How about the percentage of people out of work or working 2 days per week or less, who indicate they want to work more? You think you're being clever but I've been saying the numbers are wrong since at least 2009. Also I would accept total population minus people working less than 15 hours per week (equivalent) plus the number of deliberately retired people and minors. Thanks.
I'm asking for a measure of unemployment that will stand the test of time, as well as political change. There are many existing measures, and many reasons to criticize each one of them, but this interests me less than knowing what the critics of all of them think we should be measuring.
On the other hand lower earners are more exposed to things like credit card interest rates. Which isn't to say that that swamps the wage increases, just that the picture is complicated.
A lot of the good feelings in the boom times post WW2 were based on the idea that there was social mobility and opportunity. Pretty much the experience in America post Financial crisis in every industry except technology is that social mobility is dead, the middle class in this industry will be squeezed out of existence, and profit margins will grow by finding cheaper labor in another country.
A lot of Americans are in the labor class and don't own financial assets, what do they have to be cheery about?
Devaluation of the unit of account is the main factor behind the confusing signals.
If the thing you're measuring value with halves in value, all the measured values will double.
If we take the dollar as an example, there's around twice as many dollars in existence as there were 10 years ago, halving the value it would otherwise be, and so doubling all the dollar-denominated figures.

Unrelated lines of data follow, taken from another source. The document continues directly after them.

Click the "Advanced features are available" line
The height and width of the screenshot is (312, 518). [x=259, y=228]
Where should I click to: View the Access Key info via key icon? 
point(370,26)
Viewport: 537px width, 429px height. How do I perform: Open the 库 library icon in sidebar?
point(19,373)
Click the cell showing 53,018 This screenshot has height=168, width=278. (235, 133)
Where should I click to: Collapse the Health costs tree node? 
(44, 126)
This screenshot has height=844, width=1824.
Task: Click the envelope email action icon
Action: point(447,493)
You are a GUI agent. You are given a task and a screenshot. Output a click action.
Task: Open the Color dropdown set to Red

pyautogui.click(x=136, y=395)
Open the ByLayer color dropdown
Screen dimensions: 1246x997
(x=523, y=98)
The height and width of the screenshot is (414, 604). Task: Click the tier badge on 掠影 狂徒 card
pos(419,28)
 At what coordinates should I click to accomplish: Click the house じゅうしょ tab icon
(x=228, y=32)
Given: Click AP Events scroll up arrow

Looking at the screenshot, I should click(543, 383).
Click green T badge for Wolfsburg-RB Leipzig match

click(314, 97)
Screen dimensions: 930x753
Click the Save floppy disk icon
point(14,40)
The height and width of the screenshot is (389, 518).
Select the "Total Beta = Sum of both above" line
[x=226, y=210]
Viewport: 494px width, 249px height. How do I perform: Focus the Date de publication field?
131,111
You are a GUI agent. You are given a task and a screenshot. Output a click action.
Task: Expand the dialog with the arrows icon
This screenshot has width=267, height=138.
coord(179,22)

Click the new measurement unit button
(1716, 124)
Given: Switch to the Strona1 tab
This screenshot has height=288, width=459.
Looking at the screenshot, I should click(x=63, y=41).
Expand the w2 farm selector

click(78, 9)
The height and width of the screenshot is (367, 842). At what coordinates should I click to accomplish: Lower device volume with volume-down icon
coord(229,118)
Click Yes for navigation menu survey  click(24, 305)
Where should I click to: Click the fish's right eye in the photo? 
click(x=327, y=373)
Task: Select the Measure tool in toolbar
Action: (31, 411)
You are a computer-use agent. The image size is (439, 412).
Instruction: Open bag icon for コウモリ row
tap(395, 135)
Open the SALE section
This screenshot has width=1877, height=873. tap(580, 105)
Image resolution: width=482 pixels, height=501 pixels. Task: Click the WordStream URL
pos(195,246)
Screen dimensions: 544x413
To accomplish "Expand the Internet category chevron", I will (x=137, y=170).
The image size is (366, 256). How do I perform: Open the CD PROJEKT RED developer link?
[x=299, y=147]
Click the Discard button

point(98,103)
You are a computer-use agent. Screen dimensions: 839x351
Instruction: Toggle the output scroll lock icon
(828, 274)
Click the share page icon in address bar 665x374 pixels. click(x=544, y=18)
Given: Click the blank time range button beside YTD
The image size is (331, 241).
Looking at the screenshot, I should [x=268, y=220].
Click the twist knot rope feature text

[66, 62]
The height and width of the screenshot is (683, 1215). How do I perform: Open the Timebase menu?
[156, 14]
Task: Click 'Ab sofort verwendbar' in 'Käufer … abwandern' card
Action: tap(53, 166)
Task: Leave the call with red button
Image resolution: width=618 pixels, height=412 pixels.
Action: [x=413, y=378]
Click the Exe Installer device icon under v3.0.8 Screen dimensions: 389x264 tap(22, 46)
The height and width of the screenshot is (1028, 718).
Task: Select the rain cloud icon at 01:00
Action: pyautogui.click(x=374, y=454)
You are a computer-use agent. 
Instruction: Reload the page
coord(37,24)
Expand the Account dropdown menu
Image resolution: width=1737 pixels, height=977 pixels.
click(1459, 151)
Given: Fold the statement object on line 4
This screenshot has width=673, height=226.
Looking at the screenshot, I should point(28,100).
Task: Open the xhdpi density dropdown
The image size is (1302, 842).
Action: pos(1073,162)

There's certainly nothing healthy about doubling the money supply - this means that there is double the total debt (the mechanism by which new monetary units are created) - but it will cause figures like GDP, share prices and even wages to a degree to increase, even though they haven't gone up in actual value (in the case of wages they've gone down in value)
USA printed basically 10 trillion (yes with a T). UK about 1 trillion. Germany, France, Spain, South Africa Japan and so on. Maybe 25 trillion? No one seems to have counted.
Under MMT (modern monetary theory) this is fine as long as government takes away the printed token (money) later on in form of tax
But they have not. The money has flowed from waitresses to landlords, to supermarket owners and their landlords and to share owners of supermarkets - basically it went from the poor to the middle class and then to the ultra wealthy.
The ultra wealthy now have an extra 25 trillion dollars. So they “invest”.
Real estate goes to stupid prices (see cost of a 4 bed house in London).
Stock market hits new highs.
But the rest of us have sold our nice middle class homes in suburbs for stupid amounts and moved … somewhere with less amenities.
Or are renting in cities at high rates and food prices going sky high.
The simplest answer is governments only did half the job - the next job is a uber wealth tax - holding of over say 20 million, 30 million, just get taxed, forcing sale of assets and return of assets to the flowing economy and then governments can afford things like welfare and investment again.
We should stop privileging the privileged.